Exploring airway biological barriers: Implications for IgG-based therapeutics in respiratory infections

Abstract

Despite the considerable value of prophylactic vaccines and post-exposure antimicrobials, respiratory infections represent a huge burden. The control of bacterial respiratory infections is compromised by the alarming rise in antibiotic resistance, which underscores the requirement for alternative or complementary interventions. Recent studies have demonstrated that anti-infective IgG-based therapeutics can have an important role in tackling pathogens, and that inhalation is a promising route to target respiratory infections in the lung. Here, we investigated the impact of physical and biological barriers encountered by inhaled IgG during respiratory infections. These include hyper-production and thickening of mucus, as well as bacteria embedded in biofilm.
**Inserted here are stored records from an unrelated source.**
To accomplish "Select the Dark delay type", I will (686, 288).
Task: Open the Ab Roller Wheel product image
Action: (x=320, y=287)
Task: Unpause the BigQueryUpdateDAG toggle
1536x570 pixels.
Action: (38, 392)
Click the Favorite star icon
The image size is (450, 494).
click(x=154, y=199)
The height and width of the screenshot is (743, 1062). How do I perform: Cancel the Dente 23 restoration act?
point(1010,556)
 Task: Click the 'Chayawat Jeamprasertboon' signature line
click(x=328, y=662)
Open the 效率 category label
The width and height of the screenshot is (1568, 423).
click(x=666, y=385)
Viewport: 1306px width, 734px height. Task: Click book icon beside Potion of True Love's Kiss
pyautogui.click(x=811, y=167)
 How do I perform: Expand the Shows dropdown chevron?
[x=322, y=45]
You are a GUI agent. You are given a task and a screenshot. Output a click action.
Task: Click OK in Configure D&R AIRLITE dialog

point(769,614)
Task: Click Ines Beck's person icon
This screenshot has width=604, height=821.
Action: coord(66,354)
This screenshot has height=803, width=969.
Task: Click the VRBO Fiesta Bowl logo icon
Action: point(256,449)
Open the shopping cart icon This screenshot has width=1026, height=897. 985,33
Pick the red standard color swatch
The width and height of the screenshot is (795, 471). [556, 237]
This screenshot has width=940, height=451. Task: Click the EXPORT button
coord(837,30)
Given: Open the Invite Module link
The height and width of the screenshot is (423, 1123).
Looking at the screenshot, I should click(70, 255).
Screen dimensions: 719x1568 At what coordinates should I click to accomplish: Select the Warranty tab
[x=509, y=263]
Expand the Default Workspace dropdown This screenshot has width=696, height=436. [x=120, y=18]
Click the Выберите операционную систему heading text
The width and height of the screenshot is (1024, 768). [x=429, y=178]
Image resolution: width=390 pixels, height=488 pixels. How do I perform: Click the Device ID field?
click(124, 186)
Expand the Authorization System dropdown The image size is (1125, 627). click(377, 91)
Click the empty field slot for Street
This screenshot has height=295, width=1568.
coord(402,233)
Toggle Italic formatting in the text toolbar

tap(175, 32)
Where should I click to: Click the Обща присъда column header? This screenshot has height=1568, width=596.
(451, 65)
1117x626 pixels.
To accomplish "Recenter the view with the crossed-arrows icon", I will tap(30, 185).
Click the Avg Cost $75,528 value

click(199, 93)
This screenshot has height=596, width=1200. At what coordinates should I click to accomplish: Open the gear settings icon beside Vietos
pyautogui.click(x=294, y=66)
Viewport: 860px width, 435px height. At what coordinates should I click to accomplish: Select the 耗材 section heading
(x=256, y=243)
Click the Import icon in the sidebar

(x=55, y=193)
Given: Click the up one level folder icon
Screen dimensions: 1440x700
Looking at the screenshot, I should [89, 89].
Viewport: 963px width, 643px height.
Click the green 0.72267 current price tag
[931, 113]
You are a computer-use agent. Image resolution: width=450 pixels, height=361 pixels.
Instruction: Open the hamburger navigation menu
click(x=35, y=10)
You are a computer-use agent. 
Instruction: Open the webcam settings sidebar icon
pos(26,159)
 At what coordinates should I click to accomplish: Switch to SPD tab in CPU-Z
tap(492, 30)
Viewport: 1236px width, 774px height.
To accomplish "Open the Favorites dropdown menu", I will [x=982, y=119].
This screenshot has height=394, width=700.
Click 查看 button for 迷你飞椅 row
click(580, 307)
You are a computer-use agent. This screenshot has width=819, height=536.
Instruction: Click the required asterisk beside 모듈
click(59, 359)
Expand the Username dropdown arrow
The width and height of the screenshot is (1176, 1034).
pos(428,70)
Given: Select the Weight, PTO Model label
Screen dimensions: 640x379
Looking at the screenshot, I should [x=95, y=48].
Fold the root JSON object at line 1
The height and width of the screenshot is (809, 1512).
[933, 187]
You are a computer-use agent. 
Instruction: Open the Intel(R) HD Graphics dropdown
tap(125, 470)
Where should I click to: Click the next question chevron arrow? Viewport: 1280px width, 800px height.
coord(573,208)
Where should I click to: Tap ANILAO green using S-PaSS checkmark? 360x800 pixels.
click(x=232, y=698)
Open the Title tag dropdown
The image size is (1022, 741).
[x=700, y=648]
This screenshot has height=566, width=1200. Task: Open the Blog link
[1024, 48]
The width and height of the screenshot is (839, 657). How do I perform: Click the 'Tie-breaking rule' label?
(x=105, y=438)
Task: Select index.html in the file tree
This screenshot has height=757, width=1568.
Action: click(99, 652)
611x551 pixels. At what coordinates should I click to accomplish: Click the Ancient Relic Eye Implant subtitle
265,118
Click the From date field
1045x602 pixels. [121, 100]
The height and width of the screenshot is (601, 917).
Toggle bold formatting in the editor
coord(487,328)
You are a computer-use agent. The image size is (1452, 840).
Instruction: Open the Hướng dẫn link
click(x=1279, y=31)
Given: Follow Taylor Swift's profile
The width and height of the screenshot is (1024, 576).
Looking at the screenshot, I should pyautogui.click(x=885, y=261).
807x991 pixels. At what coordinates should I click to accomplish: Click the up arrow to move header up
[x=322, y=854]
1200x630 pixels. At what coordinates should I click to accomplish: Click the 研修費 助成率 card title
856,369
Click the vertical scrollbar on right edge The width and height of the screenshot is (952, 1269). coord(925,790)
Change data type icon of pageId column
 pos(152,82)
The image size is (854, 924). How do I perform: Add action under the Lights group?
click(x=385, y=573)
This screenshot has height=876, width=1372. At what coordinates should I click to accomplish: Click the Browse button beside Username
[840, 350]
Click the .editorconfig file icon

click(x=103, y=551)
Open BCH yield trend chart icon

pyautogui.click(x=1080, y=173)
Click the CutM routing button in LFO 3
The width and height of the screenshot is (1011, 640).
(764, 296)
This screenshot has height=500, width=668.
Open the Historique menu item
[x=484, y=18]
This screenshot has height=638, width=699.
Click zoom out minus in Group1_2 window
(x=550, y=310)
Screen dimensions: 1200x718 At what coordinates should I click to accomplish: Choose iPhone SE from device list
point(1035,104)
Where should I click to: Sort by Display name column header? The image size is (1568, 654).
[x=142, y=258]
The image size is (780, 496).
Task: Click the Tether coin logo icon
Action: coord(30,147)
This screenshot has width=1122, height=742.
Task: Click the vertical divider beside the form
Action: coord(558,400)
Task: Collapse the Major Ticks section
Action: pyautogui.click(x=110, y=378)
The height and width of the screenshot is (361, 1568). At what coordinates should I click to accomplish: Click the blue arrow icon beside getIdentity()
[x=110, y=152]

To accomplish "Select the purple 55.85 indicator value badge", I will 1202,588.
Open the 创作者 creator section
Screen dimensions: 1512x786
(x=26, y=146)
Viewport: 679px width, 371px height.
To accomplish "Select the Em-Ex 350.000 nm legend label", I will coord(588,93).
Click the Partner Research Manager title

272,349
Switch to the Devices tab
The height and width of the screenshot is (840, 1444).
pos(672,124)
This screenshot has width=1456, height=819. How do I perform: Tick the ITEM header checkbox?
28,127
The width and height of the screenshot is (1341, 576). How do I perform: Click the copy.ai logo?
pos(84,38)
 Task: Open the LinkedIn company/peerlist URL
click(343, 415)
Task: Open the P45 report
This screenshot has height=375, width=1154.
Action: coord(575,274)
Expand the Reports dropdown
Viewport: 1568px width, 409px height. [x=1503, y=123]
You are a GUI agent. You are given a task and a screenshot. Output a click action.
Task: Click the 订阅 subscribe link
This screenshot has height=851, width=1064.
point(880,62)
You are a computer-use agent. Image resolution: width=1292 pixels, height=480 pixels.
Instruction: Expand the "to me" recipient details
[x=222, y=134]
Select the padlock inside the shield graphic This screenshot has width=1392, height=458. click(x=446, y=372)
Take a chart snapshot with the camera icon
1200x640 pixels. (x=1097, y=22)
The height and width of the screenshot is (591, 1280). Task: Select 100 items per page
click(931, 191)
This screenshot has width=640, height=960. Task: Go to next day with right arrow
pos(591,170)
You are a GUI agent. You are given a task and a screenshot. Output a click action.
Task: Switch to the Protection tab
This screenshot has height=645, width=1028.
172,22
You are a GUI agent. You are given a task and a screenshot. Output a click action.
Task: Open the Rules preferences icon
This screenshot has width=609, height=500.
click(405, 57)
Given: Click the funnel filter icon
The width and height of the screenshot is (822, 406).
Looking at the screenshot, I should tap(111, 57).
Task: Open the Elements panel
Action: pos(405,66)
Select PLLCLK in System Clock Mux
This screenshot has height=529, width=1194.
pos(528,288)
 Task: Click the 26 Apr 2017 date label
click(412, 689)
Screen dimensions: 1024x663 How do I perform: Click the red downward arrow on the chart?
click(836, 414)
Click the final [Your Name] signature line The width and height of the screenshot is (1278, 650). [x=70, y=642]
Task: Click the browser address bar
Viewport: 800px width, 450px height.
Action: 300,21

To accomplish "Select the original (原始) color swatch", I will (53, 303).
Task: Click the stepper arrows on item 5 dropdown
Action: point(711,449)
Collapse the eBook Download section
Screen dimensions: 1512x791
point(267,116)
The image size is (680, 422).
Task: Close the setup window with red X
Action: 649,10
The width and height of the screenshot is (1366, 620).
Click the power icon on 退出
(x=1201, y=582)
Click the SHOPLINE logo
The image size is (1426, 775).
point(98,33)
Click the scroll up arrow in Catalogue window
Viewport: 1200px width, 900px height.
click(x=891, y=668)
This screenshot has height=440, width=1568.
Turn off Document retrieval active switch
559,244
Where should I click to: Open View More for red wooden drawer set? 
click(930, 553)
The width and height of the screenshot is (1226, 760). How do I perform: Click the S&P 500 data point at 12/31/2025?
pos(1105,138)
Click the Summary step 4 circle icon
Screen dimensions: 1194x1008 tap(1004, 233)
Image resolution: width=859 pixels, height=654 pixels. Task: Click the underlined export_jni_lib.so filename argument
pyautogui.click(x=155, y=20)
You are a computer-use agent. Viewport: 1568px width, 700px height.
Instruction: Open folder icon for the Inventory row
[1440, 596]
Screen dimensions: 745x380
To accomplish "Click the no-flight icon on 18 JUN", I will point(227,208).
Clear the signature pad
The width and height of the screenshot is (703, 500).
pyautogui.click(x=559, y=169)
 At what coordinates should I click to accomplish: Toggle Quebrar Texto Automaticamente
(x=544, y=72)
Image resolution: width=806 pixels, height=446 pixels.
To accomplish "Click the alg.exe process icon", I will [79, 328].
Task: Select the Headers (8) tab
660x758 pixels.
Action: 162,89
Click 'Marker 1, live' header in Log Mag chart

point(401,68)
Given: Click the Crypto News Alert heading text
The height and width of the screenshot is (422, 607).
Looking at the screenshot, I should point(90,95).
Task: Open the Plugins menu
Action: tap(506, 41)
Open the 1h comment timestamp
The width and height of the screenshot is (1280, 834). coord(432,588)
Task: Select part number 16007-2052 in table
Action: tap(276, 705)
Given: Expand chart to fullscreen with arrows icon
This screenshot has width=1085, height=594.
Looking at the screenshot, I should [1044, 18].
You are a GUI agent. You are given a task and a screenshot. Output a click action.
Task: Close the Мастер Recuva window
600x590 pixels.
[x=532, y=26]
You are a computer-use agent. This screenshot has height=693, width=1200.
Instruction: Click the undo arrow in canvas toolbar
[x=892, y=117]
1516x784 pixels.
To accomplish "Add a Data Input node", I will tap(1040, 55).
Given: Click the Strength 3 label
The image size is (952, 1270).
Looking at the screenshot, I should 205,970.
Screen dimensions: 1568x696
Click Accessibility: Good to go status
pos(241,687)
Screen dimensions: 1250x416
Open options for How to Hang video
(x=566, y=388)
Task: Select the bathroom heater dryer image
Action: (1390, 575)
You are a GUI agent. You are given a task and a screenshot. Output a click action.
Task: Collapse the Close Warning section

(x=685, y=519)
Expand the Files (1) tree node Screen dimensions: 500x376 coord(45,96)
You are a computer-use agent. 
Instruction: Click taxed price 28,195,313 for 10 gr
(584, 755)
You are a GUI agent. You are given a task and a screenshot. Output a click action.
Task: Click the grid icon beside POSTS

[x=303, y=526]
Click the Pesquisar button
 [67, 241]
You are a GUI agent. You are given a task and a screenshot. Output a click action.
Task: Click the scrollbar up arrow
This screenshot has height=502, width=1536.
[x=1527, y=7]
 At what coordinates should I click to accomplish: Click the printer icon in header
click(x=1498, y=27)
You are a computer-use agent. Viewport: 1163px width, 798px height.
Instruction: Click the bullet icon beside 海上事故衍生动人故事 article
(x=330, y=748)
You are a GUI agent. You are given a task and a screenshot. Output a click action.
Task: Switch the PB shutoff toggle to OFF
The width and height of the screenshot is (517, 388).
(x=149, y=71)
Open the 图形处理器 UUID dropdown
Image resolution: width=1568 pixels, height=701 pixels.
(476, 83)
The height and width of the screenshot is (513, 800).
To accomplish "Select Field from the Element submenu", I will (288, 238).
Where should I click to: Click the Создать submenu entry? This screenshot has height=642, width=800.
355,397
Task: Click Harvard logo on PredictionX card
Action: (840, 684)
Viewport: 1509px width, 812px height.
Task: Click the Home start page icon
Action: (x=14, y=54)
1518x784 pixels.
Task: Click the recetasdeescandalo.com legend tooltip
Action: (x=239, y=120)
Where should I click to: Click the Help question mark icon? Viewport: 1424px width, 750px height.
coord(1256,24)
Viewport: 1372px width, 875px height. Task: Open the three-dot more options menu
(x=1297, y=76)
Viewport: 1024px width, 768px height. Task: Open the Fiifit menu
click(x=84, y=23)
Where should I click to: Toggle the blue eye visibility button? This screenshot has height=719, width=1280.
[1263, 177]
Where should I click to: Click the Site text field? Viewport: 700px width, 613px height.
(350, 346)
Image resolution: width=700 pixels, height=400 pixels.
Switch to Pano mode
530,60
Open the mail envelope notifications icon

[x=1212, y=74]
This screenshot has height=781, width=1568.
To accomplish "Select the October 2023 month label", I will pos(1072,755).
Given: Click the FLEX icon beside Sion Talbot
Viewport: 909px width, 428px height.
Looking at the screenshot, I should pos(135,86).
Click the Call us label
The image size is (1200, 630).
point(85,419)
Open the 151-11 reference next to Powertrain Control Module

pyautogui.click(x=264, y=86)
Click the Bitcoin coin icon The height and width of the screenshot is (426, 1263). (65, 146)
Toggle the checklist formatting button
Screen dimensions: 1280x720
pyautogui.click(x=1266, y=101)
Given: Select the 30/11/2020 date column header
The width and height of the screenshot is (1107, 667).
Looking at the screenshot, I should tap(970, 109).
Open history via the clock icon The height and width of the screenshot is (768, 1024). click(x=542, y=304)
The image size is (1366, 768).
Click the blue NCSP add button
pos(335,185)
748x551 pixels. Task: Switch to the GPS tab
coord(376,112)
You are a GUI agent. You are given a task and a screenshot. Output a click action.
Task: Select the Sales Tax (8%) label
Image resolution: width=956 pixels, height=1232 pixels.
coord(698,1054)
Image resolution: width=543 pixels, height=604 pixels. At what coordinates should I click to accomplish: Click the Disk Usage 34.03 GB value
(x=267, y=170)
Experiments using artificial bronchiectasis-like mucus showed reduced mobility and pathogen-binding of IgG as compared to artificial mucus with healthy characteristics. Our findings highlight the reduced ability of IgG to effectively opsonize pathogens and trigger effector functions during respiratory infections, such as the ones associated to bronchiectasis. In parallel, IgG was able to disrupt P.aeruginosa biofilm integrity upon repeat administrations in vitro. These results support the use of locally applied human polyclonal IgG in infection-driven chronic lung diseases and highlight the challenges to consider for the development of inhaled IgG.